§ **TASK DETAILS**: Reproduce the worked area solution starting with "First, we need" and going on through "a coordinate plane.", using "Cartesian plane" in place of "coordinate plane".

§ **SOURCE EXTRACT**:
++++++++++++++++++++

Question

The total area enclosed by the lines $$y=|x|, y=0$$ and $$|x|=1$$ is (A) 2 (B) 4 (C) 1 (D) None of these

Answer

**step1 Understand and Sketch the Given Lines**

First, we need to understand the equations of the given lines and visualize the region they enclose. This involves sketching each line on a coordinate plane.

The first line is $$y = |x|$$. This function results in a V-shaped graph with its vertex at the origin (0,0). For non-negative x-values ($$x \ge 0$$), $$y = x$$. For negative x-values ($$x < 0$$), $$y = -x$$.

The second line is $$y = 0$$. This is simply the x-axis.

The third condition is $$|x| = 1$$. This implies two vertical lines: $$x = 1$$ and $$x = -1$$.

++++++++++++++++++++

(Collected data entries)

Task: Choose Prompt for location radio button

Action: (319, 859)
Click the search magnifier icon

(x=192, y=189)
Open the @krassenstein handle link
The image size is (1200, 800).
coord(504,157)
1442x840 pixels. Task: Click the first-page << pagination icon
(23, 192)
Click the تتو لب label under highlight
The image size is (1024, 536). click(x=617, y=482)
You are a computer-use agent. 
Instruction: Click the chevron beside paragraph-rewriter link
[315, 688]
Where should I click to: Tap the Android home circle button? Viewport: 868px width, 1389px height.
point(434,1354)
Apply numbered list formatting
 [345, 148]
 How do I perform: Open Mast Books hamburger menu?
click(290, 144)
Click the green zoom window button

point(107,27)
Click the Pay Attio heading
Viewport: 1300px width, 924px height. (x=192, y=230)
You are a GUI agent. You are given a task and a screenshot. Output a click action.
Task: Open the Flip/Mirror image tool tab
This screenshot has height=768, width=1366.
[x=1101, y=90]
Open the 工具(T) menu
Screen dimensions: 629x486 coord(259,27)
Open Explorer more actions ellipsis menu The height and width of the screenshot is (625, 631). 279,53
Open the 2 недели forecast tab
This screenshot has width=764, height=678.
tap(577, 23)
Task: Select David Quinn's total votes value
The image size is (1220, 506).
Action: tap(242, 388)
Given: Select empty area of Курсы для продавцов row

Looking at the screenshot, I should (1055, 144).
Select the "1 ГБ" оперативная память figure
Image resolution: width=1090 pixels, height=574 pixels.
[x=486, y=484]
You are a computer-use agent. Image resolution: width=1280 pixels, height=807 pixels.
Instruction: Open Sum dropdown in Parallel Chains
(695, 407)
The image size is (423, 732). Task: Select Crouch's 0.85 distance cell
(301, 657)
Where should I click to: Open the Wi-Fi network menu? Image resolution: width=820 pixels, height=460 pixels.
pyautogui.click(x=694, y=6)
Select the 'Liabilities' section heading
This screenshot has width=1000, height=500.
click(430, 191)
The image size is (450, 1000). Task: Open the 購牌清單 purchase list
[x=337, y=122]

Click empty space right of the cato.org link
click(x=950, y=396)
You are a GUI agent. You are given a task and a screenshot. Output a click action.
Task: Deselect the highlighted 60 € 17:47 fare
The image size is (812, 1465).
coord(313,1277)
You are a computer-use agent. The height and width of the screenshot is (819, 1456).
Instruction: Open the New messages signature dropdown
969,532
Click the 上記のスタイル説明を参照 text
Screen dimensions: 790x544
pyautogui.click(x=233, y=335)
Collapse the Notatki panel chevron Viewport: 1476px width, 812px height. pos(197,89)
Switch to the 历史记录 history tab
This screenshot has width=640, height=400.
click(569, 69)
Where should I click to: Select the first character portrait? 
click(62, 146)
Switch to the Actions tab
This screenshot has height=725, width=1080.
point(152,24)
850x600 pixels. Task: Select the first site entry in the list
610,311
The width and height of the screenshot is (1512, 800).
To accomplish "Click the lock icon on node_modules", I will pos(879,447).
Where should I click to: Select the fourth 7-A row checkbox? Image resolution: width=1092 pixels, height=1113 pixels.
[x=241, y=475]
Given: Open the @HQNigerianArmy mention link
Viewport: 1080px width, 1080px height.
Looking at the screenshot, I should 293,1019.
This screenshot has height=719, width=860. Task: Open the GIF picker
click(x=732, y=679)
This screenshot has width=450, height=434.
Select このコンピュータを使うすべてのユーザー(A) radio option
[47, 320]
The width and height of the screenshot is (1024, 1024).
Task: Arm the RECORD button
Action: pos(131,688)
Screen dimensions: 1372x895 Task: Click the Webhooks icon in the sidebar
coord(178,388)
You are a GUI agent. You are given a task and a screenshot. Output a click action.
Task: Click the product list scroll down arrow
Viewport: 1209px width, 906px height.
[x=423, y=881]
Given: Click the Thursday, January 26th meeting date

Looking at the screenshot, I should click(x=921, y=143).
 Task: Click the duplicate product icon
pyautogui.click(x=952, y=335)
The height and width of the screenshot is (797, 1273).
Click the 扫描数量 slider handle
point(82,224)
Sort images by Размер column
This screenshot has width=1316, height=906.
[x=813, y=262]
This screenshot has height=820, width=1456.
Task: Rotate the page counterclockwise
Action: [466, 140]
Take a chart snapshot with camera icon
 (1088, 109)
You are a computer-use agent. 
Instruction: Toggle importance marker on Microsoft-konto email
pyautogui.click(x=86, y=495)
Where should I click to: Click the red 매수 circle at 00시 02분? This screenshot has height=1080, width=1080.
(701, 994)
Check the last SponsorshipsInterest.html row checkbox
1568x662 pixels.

++++++++++++++++++++

§ **FULL SOLUTION**:
First, we need to understand the equations of the given lines and visualize the region they enclose. This involves sketching each line on a Cartesian plane.